**Direction**
Return the lines from the first one through the line containing "706x1568 pixels. coord(407,1244)", copied verbatim.

==== Listing

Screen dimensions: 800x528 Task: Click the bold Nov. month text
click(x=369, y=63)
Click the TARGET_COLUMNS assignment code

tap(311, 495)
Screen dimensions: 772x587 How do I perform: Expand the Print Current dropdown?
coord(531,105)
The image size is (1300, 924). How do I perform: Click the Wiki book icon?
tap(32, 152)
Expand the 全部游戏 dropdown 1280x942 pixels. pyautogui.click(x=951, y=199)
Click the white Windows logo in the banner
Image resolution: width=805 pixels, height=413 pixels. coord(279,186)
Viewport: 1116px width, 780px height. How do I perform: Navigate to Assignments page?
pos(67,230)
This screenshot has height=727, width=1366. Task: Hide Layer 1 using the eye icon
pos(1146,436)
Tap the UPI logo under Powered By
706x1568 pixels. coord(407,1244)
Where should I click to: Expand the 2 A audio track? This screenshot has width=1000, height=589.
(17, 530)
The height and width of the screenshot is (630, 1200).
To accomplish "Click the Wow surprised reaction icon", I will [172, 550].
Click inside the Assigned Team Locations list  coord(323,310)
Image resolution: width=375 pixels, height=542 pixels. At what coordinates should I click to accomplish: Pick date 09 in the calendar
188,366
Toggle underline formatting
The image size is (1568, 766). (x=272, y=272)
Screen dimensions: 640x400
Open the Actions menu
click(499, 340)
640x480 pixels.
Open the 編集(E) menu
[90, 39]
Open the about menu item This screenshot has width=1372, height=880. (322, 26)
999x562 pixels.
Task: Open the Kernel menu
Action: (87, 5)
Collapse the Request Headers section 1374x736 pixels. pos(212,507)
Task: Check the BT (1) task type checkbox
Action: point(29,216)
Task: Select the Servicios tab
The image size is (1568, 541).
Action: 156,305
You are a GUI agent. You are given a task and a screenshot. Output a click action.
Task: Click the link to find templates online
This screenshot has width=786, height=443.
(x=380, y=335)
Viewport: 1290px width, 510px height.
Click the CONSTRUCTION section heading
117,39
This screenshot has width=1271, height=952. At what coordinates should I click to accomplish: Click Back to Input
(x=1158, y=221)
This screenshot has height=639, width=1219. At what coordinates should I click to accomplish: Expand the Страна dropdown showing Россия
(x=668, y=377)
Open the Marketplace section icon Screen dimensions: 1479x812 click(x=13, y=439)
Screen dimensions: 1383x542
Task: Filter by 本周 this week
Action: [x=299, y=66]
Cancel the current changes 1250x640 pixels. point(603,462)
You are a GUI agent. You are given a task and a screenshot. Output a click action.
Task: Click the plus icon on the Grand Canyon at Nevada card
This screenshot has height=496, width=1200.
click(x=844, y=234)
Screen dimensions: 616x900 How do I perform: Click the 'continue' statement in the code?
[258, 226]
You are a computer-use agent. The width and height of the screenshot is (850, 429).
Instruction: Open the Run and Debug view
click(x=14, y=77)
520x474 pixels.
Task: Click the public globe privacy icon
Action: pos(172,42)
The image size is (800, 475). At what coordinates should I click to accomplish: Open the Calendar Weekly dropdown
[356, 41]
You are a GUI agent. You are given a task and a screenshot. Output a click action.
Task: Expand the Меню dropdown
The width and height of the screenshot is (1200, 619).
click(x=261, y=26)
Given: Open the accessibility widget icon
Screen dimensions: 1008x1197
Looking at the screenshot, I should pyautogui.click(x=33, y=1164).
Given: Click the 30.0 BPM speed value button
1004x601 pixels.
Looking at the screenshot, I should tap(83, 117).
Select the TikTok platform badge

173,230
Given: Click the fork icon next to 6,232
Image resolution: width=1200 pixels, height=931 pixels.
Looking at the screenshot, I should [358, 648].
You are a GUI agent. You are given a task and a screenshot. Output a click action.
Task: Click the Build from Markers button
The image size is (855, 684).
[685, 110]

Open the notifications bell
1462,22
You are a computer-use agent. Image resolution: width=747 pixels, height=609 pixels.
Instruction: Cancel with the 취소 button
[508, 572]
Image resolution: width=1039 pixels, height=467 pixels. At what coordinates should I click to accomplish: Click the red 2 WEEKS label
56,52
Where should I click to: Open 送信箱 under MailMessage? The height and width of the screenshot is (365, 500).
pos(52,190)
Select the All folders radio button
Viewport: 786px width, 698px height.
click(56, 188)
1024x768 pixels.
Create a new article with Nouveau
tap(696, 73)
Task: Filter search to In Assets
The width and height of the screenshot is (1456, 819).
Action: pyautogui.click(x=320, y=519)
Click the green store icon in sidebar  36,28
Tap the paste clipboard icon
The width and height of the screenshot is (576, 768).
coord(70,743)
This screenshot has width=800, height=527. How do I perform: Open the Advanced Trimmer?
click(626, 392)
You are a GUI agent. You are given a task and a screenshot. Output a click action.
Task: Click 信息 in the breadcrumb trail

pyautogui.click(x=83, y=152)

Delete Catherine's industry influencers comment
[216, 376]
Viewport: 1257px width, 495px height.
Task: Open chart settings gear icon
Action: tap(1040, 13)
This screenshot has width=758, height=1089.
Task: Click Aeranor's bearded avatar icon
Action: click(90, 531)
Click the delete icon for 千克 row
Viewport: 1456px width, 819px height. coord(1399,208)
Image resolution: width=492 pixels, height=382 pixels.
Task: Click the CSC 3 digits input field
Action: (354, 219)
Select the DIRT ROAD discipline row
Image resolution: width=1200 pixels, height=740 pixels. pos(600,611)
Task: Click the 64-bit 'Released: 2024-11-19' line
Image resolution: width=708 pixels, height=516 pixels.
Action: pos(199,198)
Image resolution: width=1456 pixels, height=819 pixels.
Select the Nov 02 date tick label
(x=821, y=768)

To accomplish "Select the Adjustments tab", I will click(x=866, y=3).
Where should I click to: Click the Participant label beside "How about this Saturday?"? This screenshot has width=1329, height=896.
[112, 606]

========

**The solution**
Screen dimensions: 800x528 Task: Click the bold Nov. month text
click(x=369, y=63)
Click the TARGET_COLUMNS assignment code

tap(311, 495)
Screen dimensions: 772x587 How do I perform: Expand the Print Current dropdown?
coord(531,105)
The image size is (1300, 924). How do I perform: Click the Wiki book icon?
tap(32, 152)
Expand the 全部游戏 dropdown 1280x942 pixels. pyautogui.click(x=951, y=199)
Click the white Windows logo in the banner
Image resolution: width=805 pixels, height=413 pixels. coord(279,186)
Viewport: 1116px width, 780px height. How do I perform: Navigate to Assignments page?
pos(67,230)
This screenshot has height=727, width=1366. Task: Hide Layer 1 using the eye icon
pos(1146,436)
Tap the UPI logo under Powered By
706x1568 pixels. coord(407,1244)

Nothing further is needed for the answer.